▶ **What is needed**
Copy every line of the data that includes the string "options".

▶ **Given entries**
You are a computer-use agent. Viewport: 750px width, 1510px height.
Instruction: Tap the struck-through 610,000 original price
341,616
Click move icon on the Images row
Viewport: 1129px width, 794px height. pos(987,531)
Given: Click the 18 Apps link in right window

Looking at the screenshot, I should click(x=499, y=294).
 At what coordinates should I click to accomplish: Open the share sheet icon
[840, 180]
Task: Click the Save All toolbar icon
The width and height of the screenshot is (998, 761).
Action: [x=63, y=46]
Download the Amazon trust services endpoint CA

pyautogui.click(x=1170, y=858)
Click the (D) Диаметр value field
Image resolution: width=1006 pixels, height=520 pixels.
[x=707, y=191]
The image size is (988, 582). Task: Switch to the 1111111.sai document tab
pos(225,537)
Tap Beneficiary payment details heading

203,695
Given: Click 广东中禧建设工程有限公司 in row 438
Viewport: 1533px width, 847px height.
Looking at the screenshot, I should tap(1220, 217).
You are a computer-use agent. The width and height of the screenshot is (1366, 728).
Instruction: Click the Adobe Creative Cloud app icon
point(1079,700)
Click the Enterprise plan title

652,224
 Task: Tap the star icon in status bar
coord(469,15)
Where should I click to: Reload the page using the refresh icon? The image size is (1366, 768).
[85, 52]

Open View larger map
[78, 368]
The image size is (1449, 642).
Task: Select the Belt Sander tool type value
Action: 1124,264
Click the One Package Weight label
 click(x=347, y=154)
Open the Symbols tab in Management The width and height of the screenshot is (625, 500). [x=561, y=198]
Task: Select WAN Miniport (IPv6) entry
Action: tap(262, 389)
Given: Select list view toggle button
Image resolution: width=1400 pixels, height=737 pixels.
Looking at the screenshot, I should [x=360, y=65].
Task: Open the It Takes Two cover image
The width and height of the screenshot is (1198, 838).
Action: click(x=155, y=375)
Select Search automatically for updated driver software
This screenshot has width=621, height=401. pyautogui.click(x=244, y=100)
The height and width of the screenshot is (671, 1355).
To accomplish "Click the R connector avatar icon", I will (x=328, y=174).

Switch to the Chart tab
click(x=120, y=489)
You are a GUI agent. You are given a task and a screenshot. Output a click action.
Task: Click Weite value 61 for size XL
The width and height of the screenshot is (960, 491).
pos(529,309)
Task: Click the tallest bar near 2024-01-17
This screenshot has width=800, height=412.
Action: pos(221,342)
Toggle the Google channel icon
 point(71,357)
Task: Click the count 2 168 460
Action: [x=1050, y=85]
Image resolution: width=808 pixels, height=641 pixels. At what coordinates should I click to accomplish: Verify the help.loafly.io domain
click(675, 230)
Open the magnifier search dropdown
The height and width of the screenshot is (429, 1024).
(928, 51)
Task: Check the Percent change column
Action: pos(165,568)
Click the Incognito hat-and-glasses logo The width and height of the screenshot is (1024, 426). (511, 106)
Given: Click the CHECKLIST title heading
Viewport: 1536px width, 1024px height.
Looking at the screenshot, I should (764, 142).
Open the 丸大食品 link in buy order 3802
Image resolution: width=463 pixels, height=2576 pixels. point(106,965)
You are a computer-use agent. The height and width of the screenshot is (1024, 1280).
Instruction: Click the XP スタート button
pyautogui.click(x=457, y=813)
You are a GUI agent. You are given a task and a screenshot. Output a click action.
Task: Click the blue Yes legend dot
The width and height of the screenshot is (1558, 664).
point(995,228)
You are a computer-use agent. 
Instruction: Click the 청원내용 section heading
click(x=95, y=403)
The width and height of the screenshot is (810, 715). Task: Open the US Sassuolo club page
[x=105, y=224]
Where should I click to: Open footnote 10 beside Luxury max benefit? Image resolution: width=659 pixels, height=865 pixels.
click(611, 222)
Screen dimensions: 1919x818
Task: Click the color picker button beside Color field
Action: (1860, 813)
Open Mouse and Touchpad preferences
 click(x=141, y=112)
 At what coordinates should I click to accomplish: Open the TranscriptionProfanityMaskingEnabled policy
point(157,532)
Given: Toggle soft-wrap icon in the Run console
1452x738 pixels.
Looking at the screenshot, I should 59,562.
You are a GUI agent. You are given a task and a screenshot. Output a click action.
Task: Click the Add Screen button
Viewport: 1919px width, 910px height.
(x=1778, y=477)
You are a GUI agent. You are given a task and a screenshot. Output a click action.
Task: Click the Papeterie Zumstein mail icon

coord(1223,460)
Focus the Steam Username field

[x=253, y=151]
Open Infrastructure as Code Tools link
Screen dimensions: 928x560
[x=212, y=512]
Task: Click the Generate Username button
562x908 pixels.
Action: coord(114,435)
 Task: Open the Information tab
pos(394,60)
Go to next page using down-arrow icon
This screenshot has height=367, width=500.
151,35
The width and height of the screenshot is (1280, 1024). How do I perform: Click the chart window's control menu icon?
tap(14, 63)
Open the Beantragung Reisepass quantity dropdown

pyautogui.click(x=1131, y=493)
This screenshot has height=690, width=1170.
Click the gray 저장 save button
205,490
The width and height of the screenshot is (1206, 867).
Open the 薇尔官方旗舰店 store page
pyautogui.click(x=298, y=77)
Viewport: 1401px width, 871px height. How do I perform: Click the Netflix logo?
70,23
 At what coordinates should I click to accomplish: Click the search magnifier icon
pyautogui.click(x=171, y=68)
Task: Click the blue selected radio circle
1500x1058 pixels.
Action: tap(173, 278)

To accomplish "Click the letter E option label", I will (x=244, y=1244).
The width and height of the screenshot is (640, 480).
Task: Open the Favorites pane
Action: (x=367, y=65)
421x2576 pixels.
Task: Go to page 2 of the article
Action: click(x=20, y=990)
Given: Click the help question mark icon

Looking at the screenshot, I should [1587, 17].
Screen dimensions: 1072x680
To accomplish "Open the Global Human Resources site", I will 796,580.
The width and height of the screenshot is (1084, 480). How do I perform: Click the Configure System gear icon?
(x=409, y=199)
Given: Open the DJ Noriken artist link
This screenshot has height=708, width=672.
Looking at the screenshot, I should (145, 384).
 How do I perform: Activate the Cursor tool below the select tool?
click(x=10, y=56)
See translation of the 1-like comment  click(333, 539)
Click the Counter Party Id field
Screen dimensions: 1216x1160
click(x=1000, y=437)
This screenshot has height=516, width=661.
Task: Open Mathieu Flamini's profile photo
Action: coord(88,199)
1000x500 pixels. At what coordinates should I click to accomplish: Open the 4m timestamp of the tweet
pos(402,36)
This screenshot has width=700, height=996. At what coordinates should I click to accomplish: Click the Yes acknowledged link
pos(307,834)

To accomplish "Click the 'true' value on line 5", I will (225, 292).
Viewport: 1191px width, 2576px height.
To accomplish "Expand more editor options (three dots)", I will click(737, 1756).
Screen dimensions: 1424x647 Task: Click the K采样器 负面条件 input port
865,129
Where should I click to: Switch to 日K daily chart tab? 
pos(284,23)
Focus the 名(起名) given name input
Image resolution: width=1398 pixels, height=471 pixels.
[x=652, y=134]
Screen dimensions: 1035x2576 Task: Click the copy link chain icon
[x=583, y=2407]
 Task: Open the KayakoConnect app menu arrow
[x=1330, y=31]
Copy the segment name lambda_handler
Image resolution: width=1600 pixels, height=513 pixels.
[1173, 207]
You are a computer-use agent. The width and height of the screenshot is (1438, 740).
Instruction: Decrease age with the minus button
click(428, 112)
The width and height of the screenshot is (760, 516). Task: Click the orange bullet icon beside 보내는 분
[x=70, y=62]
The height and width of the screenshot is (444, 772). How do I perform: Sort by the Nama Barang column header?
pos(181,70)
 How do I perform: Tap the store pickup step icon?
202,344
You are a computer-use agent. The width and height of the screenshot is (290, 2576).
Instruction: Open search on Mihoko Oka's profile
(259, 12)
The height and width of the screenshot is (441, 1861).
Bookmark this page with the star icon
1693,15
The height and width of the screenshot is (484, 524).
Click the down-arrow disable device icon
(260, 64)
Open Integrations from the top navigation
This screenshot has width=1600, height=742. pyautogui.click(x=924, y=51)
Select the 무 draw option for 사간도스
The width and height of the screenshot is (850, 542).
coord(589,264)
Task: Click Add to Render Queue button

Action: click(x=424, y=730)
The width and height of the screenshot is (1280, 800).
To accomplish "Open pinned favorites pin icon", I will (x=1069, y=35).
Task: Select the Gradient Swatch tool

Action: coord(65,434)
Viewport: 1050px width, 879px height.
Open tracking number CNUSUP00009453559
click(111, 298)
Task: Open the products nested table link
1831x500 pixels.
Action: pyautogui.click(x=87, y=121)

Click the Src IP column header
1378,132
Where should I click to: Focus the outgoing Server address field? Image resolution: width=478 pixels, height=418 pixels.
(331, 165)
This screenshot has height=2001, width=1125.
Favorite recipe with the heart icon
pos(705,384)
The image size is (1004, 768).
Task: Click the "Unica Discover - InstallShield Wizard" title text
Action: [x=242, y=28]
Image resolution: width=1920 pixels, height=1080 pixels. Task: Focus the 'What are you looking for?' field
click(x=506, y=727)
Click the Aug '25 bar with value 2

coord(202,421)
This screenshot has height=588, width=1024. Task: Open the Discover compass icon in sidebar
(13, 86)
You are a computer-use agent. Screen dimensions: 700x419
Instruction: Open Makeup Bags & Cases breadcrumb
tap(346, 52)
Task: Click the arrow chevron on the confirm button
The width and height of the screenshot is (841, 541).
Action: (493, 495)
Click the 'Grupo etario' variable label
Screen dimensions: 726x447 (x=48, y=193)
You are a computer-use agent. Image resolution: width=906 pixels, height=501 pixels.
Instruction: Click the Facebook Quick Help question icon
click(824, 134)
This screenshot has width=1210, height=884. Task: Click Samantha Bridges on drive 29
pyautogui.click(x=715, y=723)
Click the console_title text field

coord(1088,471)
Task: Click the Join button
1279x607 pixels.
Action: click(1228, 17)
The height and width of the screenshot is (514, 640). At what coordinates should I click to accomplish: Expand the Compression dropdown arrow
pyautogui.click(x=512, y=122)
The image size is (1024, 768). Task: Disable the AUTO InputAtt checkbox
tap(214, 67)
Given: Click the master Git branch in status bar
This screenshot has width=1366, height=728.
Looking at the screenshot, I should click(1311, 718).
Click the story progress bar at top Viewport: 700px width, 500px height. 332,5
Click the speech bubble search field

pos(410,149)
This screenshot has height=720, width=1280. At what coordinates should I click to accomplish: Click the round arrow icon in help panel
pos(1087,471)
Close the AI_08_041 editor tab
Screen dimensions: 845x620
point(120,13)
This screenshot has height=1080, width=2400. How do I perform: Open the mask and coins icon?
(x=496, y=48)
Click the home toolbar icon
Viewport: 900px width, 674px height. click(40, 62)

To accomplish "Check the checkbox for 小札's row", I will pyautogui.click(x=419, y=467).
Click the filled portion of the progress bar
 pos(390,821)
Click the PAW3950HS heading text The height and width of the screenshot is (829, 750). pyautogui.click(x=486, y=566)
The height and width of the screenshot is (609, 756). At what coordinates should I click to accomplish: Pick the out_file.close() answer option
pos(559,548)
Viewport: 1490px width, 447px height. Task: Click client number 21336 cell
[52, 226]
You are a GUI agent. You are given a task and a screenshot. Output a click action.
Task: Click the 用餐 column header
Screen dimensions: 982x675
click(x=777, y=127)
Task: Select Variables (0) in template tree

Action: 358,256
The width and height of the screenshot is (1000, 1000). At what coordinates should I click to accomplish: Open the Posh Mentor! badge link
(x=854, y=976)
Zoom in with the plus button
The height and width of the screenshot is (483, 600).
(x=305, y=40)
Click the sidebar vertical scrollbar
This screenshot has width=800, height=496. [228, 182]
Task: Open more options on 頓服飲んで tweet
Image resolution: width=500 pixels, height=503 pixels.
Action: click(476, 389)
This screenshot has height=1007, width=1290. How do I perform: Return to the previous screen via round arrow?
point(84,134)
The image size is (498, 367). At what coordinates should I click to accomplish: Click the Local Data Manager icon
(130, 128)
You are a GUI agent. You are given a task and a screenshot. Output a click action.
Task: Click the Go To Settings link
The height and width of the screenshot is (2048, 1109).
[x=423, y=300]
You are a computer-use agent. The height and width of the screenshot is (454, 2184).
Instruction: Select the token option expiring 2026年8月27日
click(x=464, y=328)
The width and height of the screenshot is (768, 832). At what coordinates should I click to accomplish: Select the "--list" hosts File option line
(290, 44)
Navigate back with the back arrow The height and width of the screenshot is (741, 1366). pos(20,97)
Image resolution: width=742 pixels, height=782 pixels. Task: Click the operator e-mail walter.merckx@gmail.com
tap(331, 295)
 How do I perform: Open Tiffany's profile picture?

▶ **Your response**
To accomplish "Expand more editor options (three dots)", I will click(737, 1756).
Task: Open more options on 頓服飲んで tweet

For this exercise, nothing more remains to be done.